Global diesel prices have surged following the United States’ imposition of new sanctions targeting Russia’s energy sector. These sanctions aim to further constrain Russia’s oil revenues, which have been a significant source of funding for its military activities in Ukraine.
On January 10, 2025, the U.S. Department of the Treasury and the Department of State announced intensified measures against Russia’s energy industry. The sanctions specifically target major Russian oil producers, including Gazprom Neft and Surgutneftegas, as well as 183 oil tankers, many of which are part of Russia’s “shadow fleet” used to bypass Western restrictions.

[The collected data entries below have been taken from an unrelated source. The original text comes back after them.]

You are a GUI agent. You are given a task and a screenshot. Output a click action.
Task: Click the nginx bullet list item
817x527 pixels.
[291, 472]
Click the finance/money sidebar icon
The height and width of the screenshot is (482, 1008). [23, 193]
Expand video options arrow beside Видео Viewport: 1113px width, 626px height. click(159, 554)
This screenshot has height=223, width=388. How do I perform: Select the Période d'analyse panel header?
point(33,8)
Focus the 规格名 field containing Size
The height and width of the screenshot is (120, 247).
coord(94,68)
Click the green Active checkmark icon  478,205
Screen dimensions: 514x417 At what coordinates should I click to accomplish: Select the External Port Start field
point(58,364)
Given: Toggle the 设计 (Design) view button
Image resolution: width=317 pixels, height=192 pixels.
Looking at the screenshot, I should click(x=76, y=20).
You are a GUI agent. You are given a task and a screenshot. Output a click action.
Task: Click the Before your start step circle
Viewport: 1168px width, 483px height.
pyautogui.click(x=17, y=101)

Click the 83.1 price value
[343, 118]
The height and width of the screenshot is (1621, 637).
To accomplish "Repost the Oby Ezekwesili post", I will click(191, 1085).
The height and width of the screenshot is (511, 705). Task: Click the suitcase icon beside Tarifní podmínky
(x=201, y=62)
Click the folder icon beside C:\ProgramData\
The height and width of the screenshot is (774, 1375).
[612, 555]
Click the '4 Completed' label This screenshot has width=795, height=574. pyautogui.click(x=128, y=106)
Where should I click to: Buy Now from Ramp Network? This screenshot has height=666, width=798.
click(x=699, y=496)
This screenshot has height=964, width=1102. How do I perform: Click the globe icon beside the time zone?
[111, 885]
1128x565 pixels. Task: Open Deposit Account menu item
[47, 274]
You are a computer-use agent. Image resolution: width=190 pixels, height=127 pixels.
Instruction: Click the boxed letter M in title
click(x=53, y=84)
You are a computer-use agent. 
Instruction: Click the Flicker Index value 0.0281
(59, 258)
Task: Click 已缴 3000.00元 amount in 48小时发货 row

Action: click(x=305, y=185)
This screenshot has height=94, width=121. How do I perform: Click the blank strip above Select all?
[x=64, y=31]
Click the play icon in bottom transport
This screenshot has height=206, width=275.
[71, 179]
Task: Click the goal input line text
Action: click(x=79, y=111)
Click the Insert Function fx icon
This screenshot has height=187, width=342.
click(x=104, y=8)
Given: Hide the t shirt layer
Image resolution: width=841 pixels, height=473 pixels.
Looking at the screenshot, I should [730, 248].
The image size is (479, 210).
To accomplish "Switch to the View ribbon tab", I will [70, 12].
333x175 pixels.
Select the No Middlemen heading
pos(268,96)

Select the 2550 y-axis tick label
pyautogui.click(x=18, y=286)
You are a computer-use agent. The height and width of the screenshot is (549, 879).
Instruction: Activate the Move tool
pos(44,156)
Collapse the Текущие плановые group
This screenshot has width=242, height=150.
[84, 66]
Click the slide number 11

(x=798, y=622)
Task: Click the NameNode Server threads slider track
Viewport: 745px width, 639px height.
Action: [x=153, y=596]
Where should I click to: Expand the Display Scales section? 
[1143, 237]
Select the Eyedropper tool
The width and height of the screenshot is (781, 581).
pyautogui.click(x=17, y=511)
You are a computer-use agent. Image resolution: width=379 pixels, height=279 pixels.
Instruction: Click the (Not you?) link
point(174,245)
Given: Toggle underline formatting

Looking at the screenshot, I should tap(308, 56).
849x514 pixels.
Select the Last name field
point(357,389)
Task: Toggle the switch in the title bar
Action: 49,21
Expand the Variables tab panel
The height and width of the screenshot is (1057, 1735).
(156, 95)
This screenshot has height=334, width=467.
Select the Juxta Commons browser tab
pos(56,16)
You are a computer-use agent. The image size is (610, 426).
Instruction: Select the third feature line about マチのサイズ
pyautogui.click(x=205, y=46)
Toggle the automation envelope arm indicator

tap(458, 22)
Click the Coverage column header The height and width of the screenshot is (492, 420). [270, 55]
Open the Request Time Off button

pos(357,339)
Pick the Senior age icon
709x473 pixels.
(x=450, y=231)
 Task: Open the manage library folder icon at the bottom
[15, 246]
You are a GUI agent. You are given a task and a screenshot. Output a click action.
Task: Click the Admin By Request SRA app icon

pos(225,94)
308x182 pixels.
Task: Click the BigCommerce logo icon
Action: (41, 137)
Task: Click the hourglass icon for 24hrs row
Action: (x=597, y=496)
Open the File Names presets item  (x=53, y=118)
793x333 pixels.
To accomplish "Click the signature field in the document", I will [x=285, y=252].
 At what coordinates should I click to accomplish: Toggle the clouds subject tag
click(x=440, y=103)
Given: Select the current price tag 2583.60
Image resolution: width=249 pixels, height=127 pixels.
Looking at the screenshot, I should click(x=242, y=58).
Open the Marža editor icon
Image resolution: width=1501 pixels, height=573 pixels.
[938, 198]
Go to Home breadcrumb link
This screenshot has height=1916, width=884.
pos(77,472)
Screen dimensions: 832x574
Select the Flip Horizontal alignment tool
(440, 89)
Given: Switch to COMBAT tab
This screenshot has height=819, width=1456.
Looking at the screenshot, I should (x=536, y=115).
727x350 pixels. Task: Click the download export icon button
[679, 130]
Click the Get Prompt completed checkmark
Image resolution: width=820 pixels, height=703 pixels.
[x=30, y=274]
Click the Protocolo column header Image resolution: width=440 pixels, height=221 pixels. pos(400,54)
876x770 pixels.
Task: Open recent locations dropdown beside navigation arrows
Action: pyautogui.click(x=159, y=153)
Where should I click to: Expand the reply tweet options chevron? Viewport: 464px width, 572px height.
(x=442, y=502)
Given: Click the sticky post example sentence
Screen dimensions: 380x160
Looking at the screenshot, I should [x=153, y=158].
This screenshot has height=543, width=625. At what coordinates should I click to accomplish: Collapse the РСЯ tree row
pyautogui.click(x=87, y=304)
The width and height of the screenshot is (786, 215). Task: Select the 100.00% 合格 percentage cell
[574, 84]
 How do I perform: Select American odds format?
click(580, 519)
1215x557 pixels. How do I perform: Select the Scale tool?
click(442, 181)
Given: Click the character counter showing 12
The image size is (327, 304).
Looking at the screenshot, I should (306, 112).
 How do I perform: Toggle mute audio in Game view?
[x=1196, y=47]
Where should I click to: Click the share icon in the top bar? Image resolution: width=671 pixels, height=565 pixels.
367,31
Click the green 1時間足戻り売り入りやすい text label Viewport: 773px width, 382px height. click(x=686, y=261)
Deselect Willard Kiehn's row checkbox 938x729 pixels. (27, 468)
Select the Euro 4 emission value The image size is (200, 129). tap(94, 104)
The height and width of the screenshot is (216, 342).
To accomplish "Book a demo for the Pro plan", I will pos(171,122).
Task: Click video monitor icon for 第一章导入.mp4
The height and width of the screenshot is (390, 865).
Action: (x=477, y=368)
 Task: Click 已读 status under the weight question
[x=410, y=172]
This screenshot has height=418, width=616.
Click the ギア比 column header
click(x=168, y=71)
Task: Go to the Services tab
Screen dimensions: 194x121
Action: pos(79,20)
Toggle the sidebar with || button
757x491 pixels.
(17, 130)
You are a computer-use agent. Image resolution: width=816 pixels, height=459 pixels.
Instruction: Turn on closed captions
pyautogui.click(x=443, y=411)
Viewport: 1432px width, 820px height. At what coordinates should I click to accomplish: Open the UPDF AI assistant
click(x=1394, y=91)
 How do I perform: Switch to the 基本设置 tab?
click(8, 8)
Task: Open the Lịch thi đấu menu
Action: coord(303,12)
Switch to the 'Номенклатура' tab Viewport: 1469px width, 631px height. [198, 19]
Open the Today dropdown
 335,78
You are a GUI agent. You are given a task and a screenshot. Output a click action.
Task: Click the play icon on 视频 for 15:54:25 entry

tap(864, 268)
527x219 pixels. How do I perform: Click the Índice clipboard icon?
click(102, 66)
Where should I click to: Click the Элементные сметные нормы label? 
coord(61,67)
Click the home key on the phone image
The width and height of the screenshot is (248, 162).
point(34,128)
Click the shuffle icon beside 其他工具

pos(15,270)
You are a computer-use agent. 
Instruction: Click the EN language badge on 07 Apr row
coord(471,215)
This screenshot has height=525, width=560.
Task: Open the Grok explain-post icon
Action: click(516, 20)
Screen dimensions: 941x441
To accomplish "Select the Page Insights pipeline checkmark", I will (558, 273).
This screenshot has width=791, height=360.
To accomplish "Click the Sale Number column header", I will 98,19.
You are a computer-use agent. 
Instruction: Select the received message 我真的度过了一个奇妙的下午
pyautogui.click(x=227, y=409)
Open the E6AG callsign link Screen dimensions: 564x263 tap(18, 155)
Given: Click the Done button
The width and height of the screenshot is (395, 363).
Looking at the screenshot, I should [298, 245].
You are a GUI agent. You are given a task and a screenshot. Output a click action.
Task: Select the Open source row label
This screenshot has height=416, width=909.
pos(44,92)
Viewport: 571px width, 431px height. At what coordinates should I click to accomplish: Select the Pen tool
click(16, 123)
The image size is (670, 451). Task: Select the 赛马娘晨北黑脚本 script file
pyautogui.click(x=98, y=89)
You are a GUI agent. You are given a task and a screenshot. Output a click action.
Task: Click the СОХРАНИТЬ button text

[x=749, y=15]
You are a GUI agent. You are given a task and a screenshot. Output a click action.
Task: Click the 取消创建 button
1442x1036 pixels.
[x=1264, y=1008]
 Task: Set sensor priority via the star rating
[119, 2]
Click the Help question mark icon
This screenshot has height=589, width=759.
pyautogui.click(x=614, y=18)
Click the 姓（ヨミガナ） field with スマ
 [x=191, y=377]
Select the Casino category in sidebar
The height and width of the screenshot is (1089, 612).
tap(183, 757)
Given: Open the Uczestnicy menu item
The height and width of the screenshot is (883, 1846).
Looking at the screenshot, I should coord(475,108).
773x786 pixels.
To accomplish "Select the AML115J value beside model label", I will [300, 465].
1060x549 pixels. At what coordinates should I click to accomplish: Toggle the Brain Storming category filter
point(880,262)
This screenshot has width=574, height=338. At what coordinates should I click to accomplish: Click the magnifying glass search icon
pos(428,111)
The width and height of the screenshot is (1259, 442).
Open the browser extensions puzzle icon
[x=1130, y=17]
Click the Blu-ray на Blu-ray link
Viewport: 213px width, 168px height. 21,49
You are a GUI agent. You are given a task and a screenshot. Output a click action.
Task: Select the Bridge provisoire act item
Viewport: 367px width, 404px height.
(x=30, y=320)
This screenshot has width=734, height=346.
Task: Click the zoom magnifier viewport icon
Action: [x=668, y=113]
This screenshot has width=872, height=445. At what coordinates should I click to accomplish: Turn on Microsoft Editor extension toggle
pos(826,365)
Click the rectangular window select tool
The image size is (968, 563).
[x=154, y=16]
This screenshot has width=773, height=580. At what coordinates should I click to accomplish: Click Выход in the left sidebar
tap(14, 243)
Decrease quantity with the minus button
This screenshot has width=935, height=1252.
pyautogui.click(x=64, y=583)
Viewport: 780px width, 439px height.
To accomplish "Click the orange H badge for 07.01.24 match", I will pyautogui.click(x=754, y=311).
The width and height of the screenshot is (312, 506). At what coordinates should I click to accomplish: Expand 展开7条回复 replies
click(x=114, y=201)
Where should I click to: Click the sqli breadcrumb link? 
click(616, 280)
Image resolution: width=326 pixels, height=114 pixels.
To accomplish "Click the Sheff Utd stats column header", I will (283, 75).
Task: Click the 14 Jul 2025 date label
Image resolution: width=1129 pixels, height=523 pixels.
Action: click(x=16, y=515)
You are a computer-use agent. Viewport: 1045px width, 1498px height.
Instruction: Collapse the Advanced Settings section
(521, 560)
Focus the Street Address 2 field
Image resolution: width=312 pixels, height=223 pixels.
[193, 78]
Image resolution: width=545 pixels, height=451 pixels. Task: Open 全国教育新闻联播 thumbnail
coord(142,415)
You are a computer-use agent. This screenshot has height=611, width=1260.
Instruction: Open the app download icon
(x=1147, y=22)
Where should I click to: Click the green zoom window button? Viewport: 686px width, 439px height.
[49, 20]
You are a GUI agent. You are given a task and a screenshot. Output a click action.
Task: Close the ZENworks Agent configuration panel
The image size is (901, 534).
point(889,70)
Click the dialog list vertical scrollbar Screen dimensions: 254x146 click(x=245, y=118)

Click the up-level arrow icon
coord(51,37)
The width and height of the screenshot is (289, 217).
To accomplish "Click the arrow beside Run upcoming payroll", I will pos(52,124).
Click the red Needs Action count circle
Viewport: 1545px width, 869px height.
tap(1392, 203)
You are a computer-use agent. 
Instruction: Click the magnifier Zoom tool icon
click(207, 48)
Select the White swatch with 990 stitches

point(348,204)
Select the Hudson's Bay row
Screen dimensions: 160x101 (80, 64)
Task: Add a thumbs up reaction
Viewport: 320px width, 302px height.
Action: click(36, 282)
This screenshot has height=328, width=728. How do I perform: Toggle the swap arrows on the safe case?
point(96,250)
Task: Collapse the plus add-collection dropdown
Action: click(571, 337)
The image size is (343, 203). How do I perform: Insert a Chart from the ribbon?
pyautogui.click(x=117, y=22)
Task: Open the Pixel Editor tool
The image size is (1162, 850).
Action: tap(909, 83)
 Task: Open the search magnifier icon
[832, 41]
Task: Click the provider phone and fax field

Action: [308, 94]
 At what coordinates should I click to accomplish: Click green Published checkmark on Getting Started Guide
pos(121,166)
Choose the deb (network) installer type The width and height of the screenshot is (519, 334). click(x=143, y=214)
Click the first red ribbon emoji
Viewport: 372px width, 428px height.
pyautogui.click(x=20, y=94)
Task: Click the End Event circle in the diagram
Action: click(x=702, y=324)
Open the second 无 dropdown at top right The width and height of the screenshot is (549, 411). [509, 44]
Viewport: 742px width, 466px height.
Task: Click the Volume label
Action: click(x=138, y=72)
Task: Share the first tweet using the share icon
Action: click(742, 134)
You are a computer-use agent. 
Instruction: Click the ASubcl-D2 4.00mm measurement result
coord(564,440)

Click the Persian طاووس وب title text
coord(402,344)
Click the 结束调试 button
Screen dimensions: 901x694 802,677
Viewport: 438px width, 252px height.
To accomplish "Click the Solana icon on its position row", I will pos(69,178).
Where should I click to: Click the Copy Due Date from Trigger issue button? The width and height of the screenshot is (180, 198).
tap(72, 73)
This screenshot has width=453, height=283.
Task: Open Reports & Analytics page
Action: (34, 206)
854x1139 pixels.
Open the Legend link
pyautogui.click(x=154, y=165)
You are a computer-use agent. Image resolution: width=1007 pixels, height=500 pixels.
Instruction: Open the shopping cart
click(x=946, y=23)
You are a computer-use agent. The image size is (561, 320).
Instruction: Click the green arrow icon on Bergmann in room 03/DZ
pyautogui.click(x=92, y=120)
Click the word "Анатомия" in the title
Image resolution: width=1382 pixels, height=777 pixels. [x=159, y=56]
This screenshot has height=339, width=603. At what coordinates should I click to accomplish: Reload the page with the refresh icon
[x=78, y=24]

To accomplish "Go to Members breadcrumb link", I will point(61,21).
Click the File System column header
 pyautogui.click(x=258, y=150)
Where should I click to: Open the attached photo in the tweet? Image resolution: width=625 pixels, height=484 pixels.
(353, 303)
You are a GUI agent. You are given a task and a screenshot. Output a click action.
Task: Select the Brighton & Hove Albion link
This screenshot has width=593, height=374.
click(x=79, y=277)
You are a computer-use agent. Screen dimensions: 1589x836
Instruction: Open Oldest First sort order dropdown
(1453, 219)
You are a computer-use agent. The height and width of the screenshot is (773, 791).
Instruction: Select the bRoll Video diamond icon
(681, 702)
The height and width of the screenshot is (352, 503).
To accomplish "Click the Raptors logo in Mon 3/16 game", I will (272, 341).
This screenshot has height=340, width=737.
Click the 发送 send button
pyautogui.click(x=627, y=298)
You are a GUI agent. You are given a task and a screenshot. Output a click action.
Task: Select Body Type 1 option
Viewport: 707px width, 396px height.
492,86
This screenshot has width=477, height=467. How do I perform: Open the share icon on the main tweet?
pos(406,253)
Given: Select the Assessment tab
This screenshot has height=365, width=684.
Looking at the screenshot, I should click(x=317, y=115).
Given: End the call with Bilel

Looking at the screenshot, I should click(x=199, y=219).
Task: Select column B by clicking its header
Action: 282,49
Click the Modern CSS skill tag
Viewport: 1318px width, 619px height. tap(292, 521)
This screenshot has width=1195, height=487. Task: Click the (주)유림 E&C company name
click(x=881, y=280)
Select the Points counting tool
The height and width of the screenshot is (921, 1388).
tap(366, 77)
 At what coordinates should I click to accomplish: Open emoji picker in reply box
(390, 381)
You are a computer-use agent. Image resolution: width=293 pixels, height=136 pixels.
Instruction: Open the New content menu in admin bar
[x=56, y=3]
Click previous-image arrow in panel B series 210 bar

This action is expected to reduce Russian diesel exports by at least 150,000 barrels per day, tightening global diesel supply and driving up prices.
The immediate impact of these sanctions has been a significant increase in diesel refining margins, which reached a five-and-a-half-month high of $20 per barrel on January 17, 2025. European diesel premiums also spiked to a ten-month high, reflecting the anticipated scarcity of diesel in the near term.
In response to the sanctions, European demand for diesel has shifted towards alternative suppliers, including India, the Middle East, and the United States. This shift is due to concerns over compliance risks associated with engaging with sanctioned Russian vessels. As a result, Russian diesel exports to key markets like India and China are expected to decline, potentially leading to wider discounts on Russian diesel sales as Russia may be forced to accept lower prices to maintain export volumes.
The sanctions also prohibit the provision of U.S. petroleum services to entities located in Russia, effectively cutting off Russia’s access to critical services related to the extraction and production of crude oil and other petroleum products. This prohibition is set to take effect on February 27, 2025.